TEXT PROVIDED:
Dataset

Overview

In most scenarios, you will have multiple Examples that you want to evaluate together. Both judgeval (Python) and judgeval-js (TypeScript) provide an EvalDataset class to manage collections of Examples. These classes allow you to scale evaluations and offer similar functionalities for saving, loading, and synchronizing datasets with the Judgment platform.

Creating a Dataset

Creating an EvalDataset is straightforward in both languages. You can initialize it with a list (Python) or array (TypeScript) of Examples.

from judgeval.data import Example
from judgeval.data.datasets import EvalDataset

examples = [
    Example(input="...", actual_output="..."), 
    Example(input="...", actual_output="..."), 
    ...
]

dataset = EvalDataset(
    examples=examples
)

You can also add Examples to an existing EvalDataset.

from judgeval.data import Example

dataset.add_example(Example(input="Question 3?", actual_output="Answer 3."))

Saving/Loading Datasets

Both libraries support saving and loading EvalDataset objects locally and interacting with the Judgment Platform.

Local Formats:

JSON
CSV
YAML

Remote:

Judgment Platform

From Judgment Platform

You can push your local EvalDataset to the Judgment platform or pull an existing one.

  from judgeval import JudgmentClient
  from judgeval.data.datasets import EvalDataset

  client = JudgmentClient()
  client.push_dataset(alias="my_dataset", dataset=dataset, project_name="my_project")
  pulled_dataset = client.pull_dataset(alias="my_dataset", project_name="my_project")

From JSON

Your JSON file should have a top-level examples key containing an array of example objects (using snake_case keys).

{
    "examples": [
        {
            "input": "...", 
            "actual_output": "..."
        }, 
        ...
    ]
}

Here's how to save/load from JSON.

  from judgeval.data.datasets import EvalDataset

  dataset = EvalDataset(...)
  dataset.save_as("json", "/path/to/save/dir", "save_name")

  # loading
  new_dataset = EvalDataset()

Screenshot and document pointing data
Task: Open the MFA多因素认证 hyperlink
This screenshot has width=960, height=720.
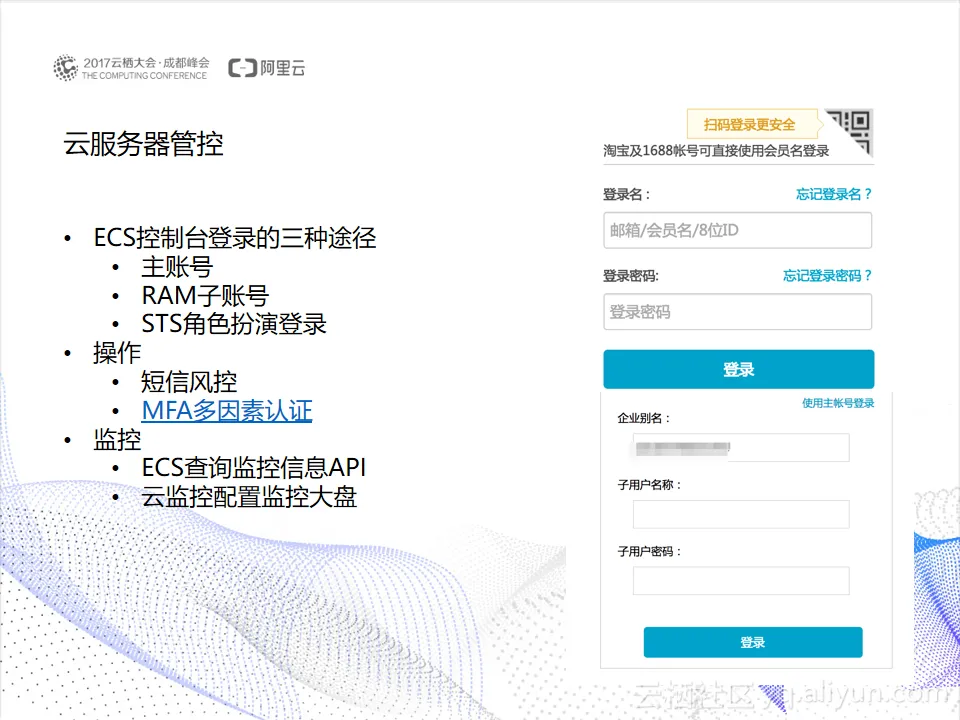Action: [227, 410]
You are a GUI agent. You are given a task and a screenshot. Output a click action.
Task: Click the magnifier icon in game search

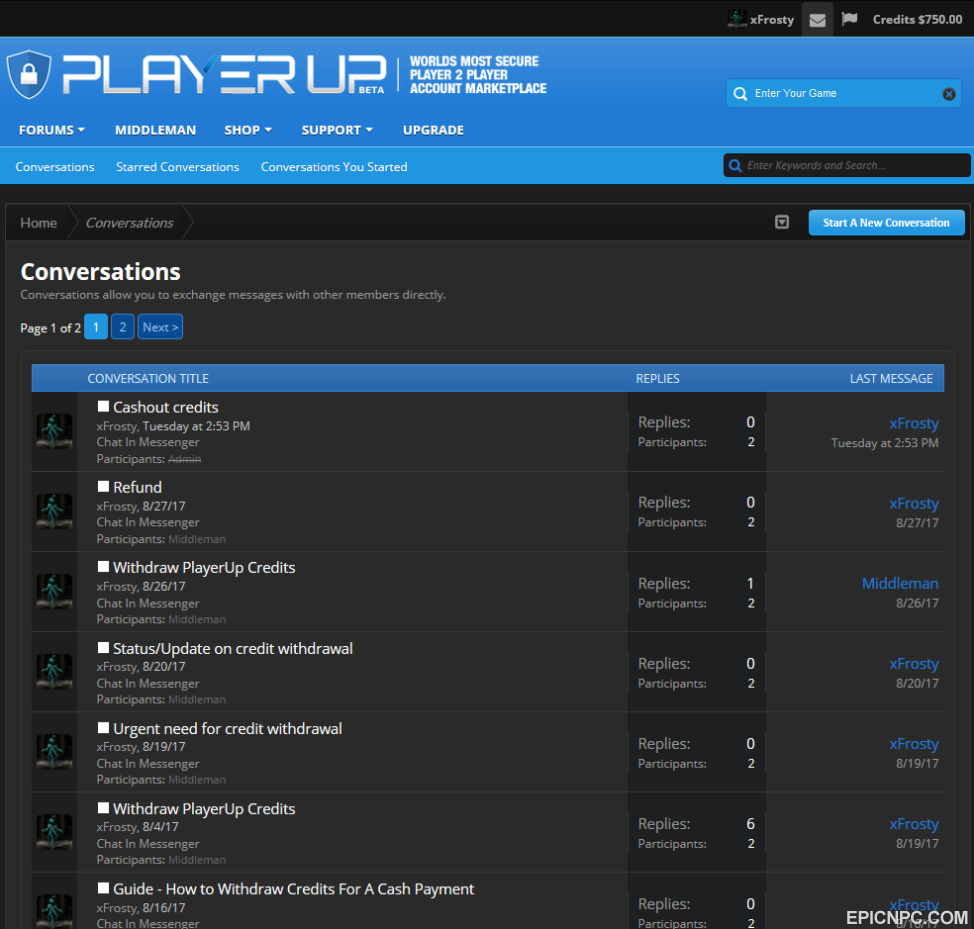740,94
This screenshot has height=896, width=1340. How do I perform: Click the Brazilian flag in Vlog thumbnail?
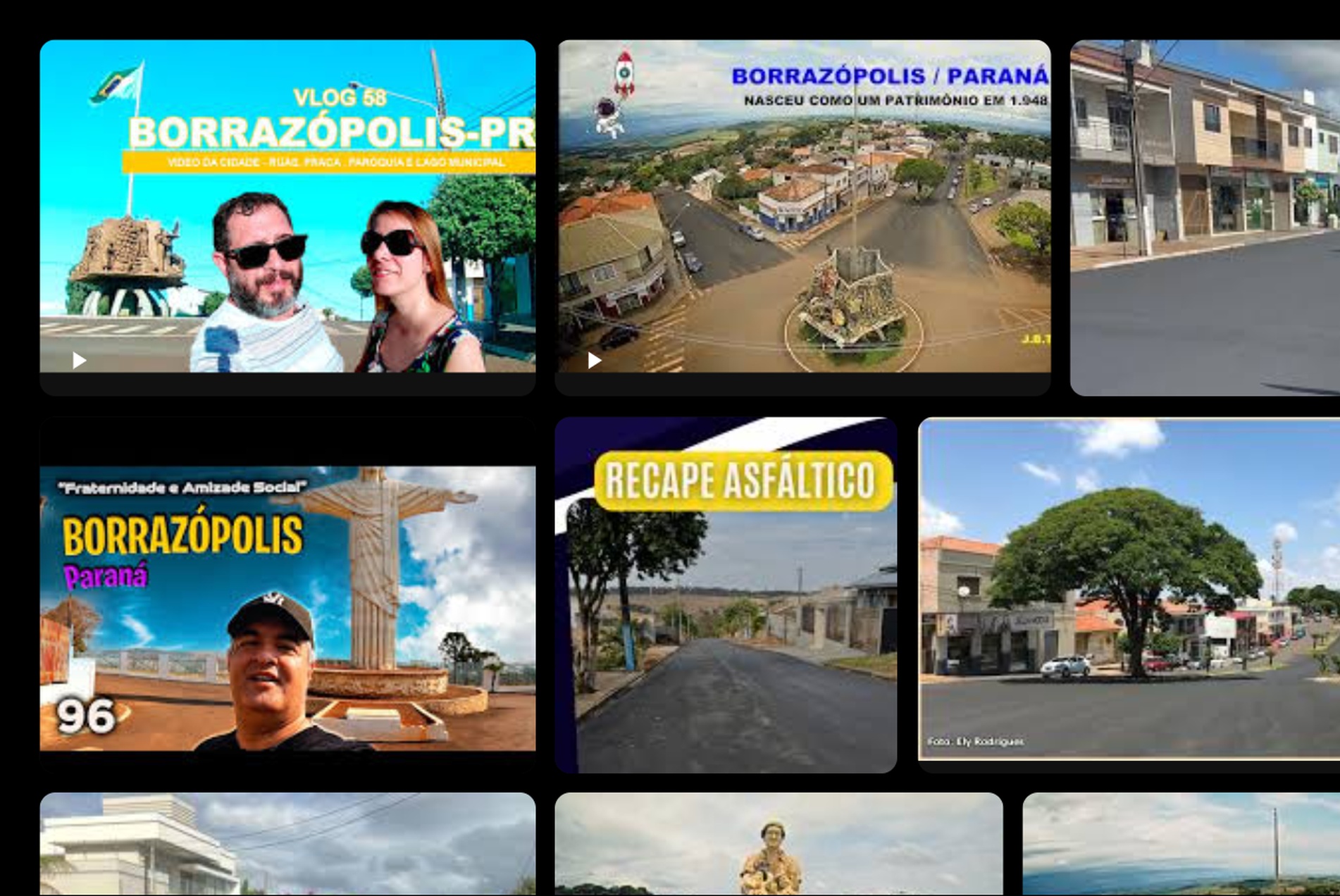[117, 83]
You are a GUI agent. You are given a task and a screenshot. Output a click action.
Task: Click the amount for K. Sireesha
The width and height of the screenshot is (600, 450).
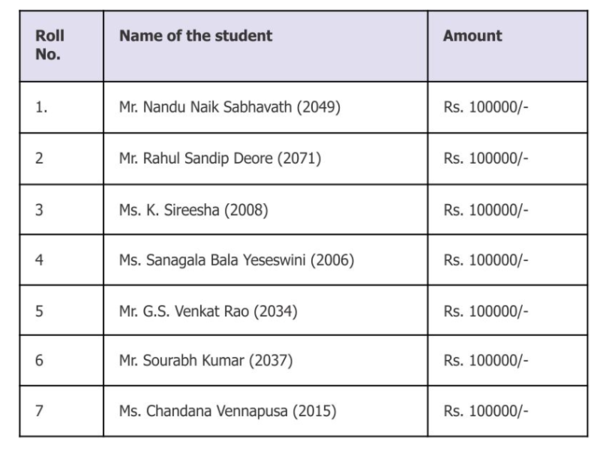pyautogui.click(x=485, y=210)

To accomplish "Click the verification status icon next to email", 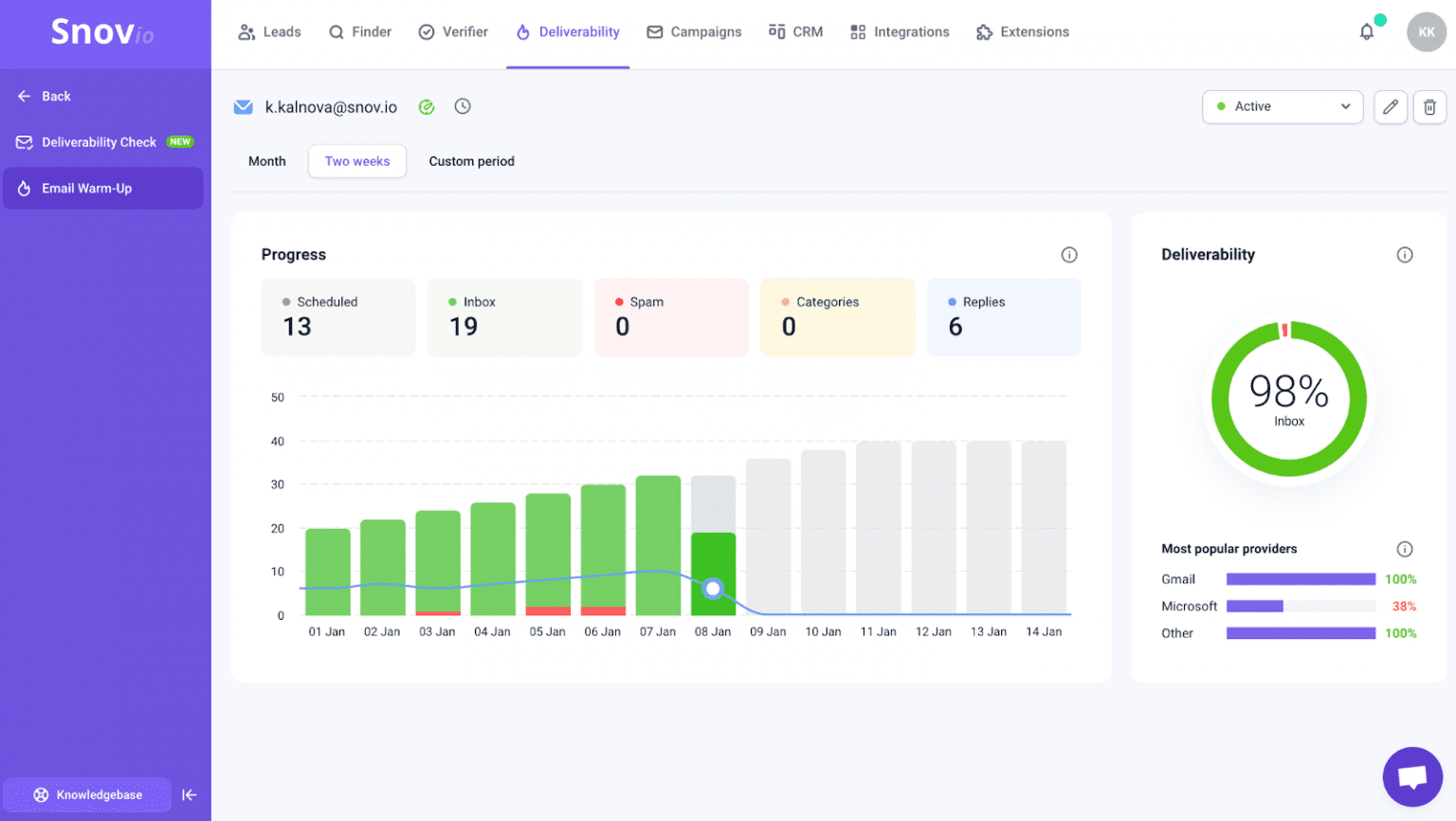I will coord(427,106).
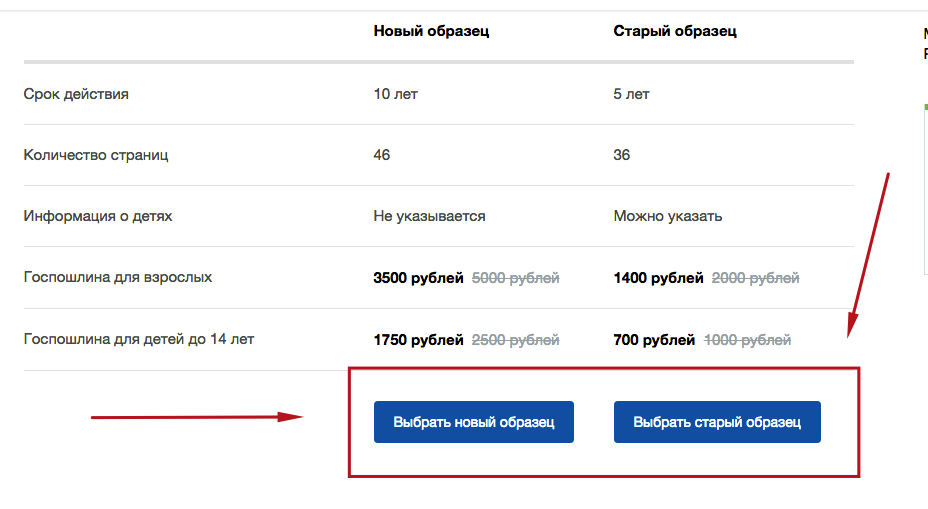Click the bold '1750 рублей' price
Image resolution: width=928 pixels, height=509 pixels.
418,340
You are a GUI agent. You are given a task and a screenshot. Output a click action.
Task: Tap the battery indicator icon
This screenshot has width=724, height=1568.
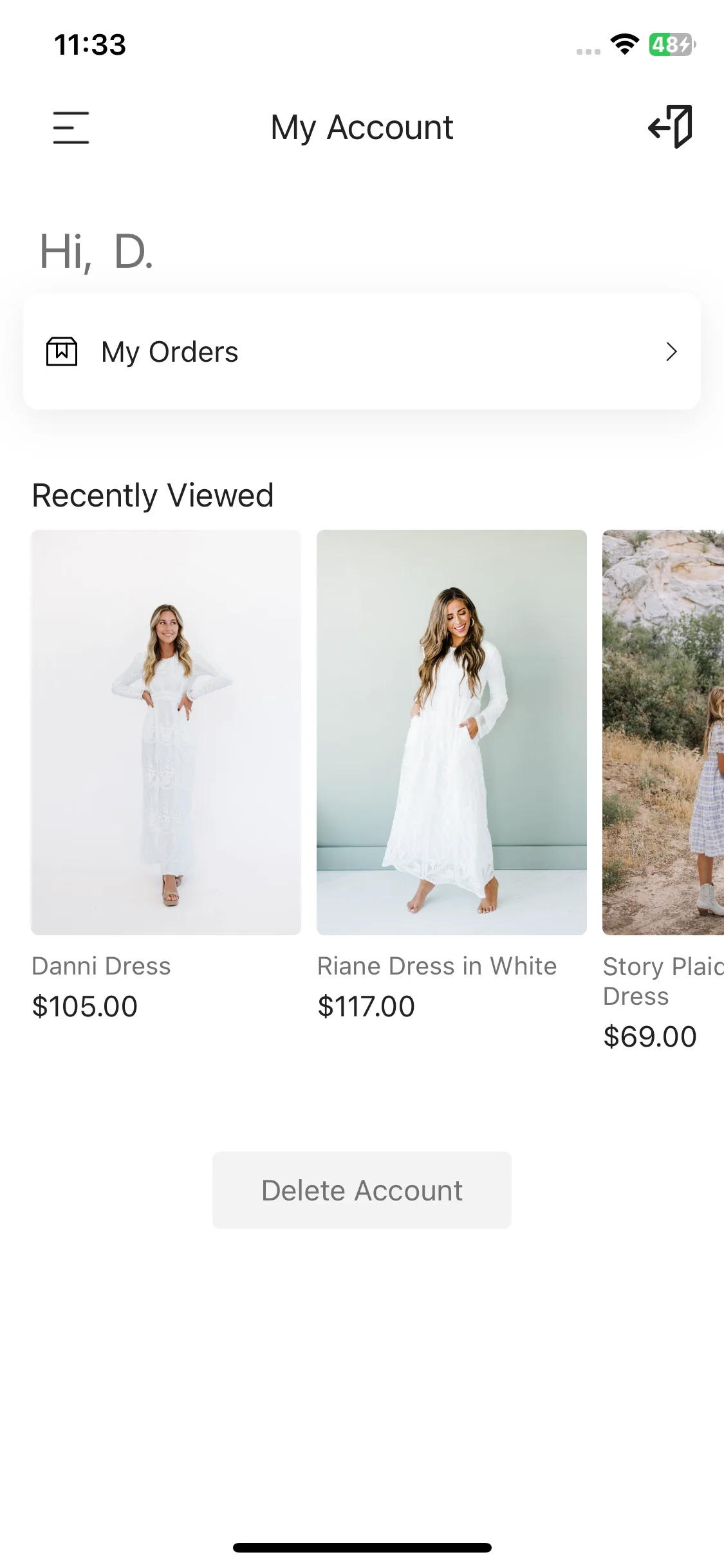point(671,44)
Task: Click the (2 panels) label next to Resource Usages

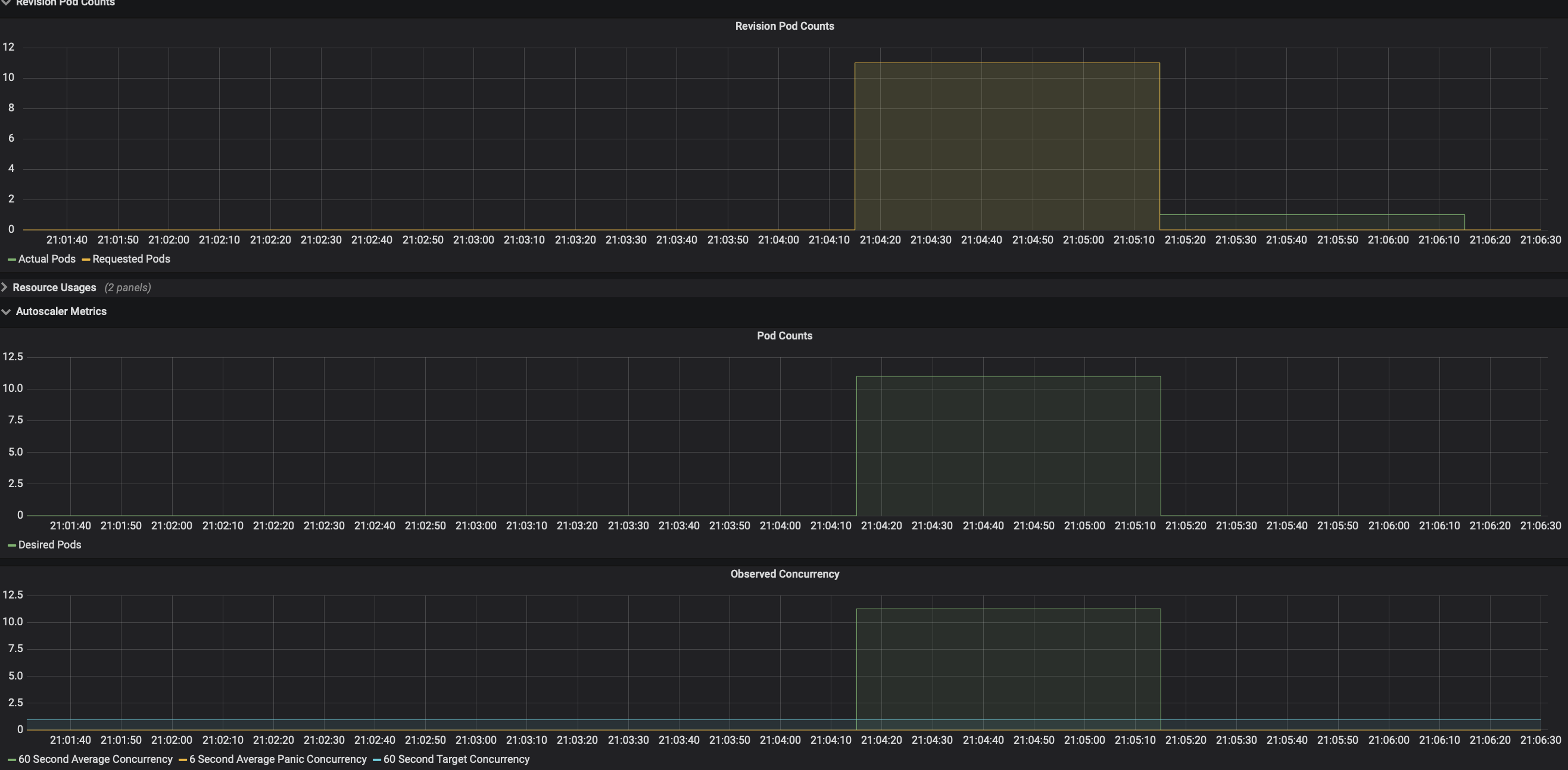Action: pyautogui.click(x=128, y=287)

REQUIREMENTS: In the dataset documentation, which local file formats are listed for saving and loading an EvalDataset?

RESULT: JSON, CSV, YAML